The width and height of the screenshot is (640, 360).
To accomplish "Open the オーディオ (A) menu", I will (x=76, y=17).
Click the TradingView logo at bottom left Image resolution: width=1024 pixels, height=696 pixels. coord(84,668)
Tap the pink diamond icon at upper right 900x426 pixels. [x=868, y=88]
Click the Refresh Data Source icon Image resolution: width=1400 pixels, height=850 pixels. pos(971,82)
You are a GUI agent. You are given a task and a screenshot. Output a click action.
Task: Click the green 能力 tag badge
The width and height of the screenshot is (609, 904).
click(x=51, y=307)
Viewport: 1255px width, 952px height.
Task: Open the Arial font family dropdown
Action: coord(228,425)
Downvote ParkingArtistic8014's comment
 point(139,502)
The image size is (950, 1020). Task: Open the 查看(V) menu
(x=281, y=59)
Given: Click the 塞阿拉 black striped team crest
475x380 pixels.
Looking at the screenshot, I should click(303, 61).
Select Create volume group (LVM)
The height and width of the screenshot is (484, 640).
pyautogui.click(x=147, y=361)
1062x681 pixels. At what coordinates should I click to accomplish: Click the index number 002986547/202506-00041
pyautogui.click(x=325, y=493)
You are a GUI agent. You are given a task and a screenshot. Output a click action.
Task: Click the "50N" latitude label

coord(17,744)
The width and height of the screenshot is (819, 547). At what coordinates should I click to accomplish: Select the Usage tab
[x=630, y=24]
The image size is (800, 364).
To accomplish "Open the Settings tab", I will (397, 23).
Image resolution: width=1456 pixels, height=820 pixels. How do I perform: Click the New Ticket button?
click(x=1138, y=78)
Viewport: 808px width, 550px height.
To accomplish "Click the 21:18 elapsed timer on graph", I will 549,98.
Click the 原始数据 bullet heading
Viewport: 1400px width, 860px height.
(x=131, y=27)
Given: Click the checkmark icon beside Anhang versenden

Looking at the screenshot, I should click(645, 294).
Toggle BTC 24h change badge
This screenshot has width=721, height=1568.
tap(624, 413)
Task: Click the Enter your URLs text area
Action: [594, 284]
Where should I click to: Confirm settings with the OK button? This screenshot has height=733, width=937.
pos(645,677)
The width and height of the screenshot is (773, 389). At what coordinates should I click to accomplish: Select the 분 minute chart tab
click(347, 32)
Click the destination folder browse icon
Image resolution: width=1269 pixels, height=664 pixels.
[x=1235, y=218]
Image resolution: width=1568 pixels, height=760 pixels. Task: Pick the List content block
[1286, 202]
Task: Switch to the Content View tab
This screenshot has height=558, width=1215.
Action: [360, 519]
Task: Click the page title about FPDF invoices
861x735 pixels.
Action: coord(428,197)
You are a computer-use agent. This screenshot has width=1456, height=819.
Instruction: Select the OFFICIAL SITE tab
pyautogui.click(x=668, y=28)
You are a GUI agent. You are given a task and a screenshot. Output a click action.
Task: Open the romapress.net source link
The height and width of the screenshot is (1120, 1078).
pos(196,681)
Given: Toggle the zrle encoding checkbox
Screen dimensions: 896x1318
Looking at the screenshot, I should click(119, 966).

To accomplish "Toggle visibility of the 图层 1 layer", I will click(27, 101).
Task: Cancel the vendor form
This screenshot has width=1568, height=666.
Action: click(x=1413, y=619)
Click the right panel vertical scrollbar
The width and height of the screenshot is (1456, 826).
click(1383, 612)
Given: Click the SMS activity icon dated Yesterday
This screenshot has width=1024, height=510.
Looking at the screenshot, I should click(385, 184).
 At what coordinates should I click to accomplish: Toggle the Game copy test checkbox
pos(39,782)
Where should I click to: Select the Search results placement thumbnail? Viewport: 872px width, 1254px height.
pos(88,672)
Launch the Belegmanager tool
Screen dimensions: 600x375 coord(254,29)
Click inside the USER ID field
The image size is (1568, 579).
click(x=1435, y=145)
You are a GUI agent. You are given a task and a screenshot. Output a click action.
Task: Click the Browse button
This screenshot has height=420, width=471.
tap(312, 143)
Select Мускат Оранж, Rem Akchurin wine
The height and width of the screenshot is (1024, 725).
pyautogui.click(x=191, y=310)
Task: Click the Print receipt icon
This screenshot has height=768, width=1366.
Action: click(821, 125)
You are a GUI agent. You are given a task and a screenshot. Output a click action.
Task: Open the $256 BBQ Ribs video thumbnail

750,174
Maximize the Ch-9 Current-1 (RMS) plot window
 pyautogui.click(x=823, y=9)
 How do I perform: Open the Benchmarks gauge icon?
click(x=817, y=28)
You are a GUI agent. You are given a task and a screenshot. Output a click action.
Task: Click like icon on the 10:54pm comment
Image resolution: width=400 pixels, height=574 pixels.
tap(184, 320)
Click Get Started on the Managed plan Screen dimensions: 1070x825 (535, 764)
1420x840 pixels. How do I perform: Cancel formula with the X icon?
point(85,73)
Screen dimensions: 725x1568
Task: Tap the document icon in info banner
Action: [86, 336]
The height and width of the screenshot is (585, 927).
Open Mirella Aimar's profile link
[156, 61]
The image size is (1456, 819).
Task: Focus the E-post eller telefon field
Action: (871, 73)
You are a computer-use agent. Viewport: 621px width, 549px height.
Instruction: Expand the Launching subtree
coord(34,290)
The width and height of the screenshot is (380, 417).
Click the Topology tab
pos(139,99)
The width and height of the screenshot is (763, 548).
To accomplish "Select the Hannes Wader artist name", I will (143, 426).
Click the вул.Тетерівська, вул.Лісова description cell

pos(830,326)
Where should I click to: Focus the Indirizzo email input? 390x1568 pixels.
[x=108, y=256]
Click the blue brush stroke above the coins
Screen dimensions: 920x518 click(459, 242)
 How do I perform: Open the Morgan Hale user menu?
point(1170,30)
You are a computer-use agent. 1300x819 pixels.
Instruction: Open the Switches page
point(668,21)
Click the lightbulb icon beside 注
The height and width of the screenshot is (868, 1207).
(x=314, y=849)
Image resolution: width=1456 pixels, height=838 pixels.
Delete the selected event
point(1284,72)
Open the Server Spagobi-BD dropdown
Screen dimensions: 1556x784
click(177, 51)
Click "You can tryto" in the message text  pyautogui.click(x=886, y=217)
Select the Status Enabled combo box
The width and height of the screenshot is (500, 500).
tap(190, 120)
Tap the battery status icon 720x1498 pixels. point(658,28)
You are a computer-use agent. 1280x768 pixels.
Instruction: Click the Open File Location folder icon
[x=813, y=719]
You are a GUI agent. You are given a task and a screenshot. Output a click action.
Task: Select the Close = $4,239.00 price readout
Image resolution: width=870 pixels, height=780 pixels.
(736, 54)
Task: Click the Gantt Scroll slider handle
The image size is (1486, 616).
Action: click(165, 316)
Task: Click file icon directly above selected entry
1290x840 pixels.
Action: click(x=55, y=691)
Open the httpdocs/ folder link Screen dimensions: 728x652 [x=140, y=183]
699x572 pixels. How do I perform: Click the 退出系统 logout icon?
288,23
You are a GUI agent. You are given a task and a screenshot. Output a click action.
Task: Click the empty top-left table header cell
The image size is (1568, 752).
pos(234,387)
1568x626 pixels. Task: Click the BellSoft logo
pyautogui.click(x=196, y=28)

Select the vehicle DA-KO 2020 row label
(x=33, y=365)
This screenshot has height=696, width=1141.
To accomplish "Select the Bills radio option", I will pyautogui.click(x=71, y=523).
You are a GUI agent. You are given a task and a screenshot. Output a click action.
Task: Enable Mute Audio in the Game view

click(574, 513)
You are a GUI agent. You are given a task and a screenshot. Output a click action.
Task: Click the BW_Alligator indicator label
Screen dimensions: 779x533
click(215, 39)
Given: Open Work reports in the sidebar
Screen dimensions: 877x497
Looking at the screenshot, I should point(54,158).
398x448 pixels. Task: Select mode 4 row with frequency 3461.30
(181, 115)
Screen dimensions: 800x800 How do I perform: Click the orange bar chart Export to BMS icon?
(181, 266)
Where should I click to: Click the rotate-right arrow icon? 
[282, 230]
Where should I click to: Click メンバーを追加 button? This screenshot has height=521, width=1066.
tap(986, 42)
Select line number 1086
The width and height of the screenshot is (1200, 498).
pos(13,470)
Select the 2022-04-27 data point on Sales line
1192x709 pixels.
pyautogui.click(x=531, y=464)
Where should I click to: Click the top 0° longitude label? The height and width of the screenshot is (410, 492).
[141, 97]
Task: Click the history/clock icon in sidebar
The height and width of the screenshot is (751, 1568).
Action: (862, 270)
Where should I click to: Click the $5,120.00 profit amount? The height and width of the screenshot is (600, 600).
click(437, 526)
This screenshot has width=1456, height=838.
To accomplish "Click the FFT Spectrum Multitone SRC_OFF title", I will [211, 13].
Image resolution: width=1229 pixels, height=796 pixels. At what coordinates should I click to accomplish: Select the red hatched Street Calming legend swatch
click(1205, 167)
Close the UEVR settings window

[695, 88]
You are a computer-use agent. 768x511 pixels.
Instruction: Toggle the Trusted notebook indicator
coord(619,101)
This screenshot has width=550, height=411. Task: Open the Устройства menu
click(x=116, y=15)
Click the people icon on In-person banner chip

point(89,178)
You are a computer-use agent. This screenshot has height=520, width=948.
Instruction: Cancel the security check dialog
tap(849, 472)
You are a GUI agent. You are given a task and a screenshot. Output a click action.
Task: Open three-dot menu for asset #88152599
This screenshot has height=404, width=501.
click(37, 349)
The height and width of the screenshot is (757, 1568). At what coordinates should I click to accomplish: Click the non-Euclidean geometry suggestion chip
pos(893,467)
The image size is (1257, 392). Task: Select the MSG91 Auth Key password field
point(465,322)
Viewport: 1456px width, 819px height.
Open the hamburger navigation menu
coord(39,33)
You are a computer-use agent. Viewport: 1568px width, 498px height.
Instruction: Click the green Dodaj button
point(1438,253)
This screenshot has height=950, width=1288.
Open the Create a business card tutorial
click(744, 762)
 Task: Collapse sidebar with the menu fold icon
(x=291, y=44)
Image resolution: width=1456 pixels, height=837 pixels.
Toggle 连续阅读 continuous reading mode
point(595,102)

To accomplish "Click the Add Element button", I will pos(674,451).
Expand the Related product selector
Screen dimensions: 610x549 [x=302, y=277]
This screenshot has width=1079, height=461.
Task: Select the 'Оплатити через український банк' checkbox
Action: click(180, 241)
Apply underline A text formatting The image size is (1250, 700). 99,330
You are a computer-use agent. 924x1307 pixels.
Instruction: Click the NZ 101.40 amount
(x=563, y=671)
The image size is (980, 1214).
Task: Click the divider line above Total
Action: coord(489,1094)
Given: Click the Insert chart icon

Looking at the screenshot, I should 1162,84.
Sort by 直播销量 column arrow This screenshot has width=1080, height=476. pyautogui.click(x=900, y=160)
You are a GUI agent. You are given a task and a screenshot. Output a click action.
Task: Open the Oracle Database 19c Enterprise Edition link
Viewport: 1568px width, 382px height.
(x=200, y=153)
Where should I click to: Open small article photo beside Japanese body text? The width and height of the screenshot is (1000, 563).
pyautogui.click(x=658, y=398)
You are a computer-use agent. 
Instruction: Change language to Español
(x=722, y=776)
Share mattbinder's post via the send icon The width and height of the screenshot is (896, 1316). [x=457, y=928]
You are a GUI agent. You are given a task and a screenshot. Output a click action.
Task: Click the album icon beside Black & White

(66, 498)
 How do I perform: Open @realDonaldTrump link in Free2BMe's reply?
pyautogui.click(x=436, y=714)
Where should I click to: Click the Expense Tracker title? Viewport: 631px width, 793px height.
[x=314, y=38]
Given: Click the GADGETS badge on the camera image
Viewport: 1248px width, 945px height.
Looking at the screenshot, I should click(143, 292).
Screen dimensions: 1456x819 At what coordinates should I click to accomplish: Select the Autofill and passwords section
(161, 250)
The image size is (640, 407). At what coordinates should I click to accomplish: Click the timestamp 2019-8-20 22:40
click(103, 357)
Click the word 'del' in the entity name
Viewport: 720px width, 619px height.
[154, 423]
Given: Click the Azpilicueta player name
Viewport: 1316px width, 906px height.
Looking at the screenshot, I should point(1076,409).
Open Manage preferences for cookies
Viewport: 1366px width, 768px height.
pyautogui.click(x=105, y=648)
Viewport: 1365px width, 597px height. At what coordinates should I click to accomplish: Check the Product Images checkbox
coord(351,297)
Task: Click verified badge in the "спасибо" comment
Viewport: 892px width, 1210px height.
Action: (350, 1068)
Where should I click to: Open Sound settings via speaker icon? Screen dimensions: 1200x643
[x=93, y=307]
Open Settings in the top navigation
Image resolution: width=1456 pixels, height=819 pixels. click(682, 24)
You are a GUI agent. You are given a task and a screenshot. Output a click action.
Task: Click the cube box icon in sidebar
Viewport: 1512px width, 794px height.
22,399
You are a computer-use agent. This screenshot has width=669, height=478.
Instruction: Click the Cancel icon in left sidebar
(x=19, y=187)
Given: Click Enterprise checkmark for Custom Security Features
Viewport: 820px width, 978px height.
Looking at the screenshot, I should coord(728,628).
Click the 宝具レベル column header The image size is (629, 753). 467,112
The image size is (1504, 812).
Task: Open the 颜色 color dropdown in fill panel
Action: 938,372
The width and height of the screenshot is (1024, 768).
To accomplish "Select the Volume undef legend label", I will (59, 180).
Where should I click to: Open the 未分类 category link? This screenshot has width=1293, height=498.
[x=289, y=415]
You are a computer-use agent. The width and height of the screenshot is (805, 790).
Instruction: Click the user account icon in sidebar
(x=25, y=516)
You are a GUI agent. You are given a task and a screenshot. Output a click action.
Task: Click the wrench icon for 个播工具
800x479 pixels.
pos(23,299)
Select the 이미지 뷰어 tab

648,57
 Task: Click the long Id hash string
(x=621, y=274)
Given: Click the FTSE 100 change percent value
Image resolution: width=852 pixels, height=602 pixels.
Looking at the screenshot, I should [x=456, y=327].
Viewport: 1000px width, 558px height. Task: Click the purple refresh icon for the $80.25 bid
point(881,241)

· · · · ·

> EXERCISE AIM
Where a line in the material contains "Enterprise", copy that line.

> YOUR RESPONSE
Task: Open the Oracle Database 19c Enterprise Edition link
Given: Click Enterprise checkmark for Custom Security Features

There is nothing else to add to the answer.